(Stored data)
---
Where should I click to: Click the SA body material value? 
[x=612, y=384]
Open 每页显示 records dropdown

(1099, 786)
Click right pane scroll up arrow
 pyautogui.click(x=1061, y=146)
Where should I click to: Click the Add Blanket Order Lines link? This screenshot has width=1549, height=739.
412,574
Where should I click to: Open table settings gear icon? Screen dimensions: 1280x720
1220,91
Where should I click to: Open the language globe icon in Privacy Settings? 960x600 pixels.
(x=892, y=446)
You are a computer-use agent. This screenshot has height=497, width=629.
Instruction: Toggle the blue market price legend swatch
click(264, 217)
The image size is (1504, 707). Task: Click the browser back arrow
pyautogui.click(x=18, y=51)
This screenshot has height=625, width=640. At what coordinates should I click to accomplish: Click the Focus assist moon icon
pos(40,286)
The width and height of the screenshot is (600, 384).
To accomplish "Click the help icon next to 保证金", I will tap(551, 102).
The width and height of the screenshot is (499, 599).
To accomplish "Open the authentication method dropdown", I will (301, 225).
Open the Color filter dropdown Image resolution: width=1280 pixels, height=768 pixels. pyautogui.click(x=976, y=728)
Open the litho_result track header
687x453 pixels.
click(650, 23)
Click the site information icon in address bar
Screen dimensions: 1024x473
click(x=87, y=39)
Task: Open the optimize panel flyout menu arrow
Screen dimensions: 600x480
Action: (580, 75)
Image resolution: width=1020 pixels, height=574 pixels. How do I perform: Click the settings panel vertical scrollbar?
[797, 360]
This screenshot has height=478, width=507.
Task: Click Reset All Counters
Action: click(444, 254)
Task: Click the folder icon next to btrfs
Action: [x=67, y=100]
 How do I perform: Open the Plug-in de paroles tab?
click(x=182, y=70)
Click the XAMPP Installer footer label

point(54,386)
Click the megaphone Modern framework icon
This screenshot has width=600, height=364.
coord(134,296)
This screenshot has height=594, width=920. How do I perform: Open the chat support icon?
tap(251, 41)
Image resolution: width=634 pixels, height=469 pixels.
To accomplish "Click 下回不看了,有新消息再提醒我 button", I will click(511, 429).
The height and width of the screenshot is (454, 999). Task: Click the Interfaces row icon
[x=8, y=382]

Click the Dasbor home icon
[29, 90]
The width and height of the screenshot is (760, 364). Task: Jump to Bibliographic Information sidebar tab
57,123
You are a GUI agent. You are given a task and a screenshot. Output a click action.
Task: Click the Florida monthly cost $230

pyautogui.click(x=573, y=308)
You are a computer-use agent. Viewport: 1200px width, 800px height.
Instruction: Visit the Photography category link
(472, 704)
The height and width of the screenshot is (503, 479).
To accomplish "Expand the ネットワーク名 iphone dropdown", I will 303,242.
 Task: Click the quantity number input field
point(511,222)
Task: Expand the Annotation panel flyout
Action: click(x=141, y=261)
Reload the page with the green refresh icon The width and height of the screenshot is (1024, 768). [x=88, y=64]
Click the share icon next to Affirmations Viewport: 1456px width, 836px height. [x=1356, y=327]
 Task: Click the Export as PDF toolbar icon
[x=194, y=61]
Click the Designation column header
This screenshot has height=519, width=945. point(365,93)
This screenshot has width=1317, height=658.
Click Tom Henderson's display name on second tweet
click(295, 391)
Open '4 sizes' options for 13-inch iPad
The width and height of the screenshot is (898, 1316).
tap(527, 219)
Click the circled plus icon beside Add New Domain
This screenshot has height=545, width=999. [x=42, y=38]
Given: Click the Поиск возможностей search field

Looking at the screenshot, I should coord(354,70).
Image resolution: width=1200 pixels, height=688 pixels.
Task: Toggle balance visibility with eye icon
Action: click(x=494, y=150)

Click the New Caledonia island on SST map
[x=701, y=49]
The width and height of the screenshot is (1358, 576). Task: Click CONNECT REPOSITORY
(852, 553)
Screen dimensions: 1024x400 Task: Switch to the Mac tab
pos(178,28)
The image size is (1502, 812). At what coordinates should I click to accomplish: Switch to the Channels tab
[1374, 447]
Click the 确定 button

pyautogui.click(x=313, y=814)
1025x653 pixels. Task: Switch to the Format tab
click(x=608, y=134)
---
### Problem description
Each entry in the data must be copied exactly.

### Solved problem
Where should I click to: Click the SA body material value? 
[x=612, y=384]
Open 每页显示 records dropdown

(1099, 786)
Click right pane scroll up arrow
 pyautogui.click(x=1061, y=146)
Where should I click to: Click the Add Blanket Order Lines link? This screenshot has width=1549, height=739.
412,574
Where should I click to: Open table settings gear icon? Screen dimensions: 1280x720
1220,91
Where should I click to: Open the language globe icon in Privacy Settings? 960x600 pixels.
(x=892, y=446)
You are a computer-use agent. This screenshot has height=497, width=629.
Instruction: Toggle the blue market price legend swatch
click(264, 217)
The image size is (1504, 707). Task: Click the browser back arrow
pyautogui.click(x=18, y=51)
This screenshot has height=625, width=640. At what coordinates should I click to accomplish: Click the Focus assist moon icon
pos(40,286)
The width and height of the screenshot is (600, 384).
To accomplish "Click the help icon next to 保证金", I will tap(551, 102).
The width and height of the screenshot is (499, 599).
To accomplish "Open the authentication method dropdown", I will (301, 225).
Open the Color filter dropdown Image resolution: width=1280 pixels, height=768 pixels. pyautogui.click(x=976, y=728)
Open the litho_result track header
687x453 pixels.
click(650, 23)
Click the site information icon in address bar
Screen dimensions: 1024x473
click(x=87, y=39)
Task: Open the optimize panel flyout menu arrow
Screen dimensions: 600x480
Action: (580, 75)
Image resolution: width=1020 pixels, height=574 pixels. How do I perform: Click the settings panel vertical scrollbar?
[797, 360]
This screenshot has height=478, width=507.
Task: Click Reset All Counters
Action: click(444, 254)
Task: Click the folder icon next to btrfs
Action: [x=67, y=100]
 How do I perform: Open the Plug-in de paroles tab?
click(x=182, y=70)
Click the XAMPP Installer footer label

point(54,386)
Click the megaphone Modern framework icon
This screenshot has width=600, height=364.
coord(134,296)
This screenshot has height=594, width=920. How do I perform: Open the chat support icon?
tap(251, 41)
Image resolution: width=634 pixels, height=469 pixels.
To accomplish "Click 下回不看了,有新消息再提醒我 button", I will click(511, 429).
The height and width of the screenshot is (454, 999). Task: Click the Interfaces row icon
[x=8, y=382]

Click the Dasbor home icon
[29, 90]
The width and height of the screenshot is (760, 364). Task: Jump to Bibliographic Information sidebar tab
57,123
You are a GUI agent. You are given a task and a screenshot. Output a click action.
Task: Click the Florida monthly cost $230

pyautogui.click(x=573, y=308)
You are a computer-use agent. Viewport: 1200px width, 800px height.
Instruction: Visit the Photography category link
(472, 704)
The height and width of the screenshot is (503, 479).
To accomplish "Expand the ネットワーク名 iphone dropdown", I will 303,242.
 Task: Click the quantity number input field
point(511,222)
Task: Expand the Annotation panel flyout
Action: click(x=141, y=261)
Reload the page with the green refresh icon The width and height of the screenshot is (1024, 768). [x=88, y=64]
Click the share icon next to Affirmations Viewport: 1456px width, 836px height. [x=1356, y=327]
 Task: Click the Export as PDF toolbar icon
[x=194, y=61]
Click the Designation column header
This screenshot has height=519, width=945. point(365,93)
This screenshot has width=1317, height=658.
Click Tom Henderson's display name on second tweet
click(295, 391)
Open '4 sizes' options for 13-inch iPad
The width and height of the screenshot is (898, 1316).
tap(527, 219)
Click the circled plus icon beside Add New Domain
This screenshot has height=545, width=999. [x=42, y=38]
Given: Click the Поиск возможностей search field

Looking at the screenshot, I should coord(354,70).
Image resolution: width=1200 pixels, height=688 pixels.
Task: Toggle balance visibility with eye icon
Action: click(x=494, y=150)

Click the New Caledonia island on SST map
[x=701, y=49]
The width and height of the screenshot is (1358, 576). Task: Click CONNECT REPOSITORY
(852, 553)
Screen dimensions: 1024x400 Task: Switch to the Mac tab
pos(178,28)
The image size is (1502, 812). At what coordinates should I click to accomplish: Switch to the Channels tab
[1374, 447]
Click the 确定 button

pyautogui.click(x=313, y=814)
1025x653 pixels. Task: Switch to the Format tab
click(x=608, y=134)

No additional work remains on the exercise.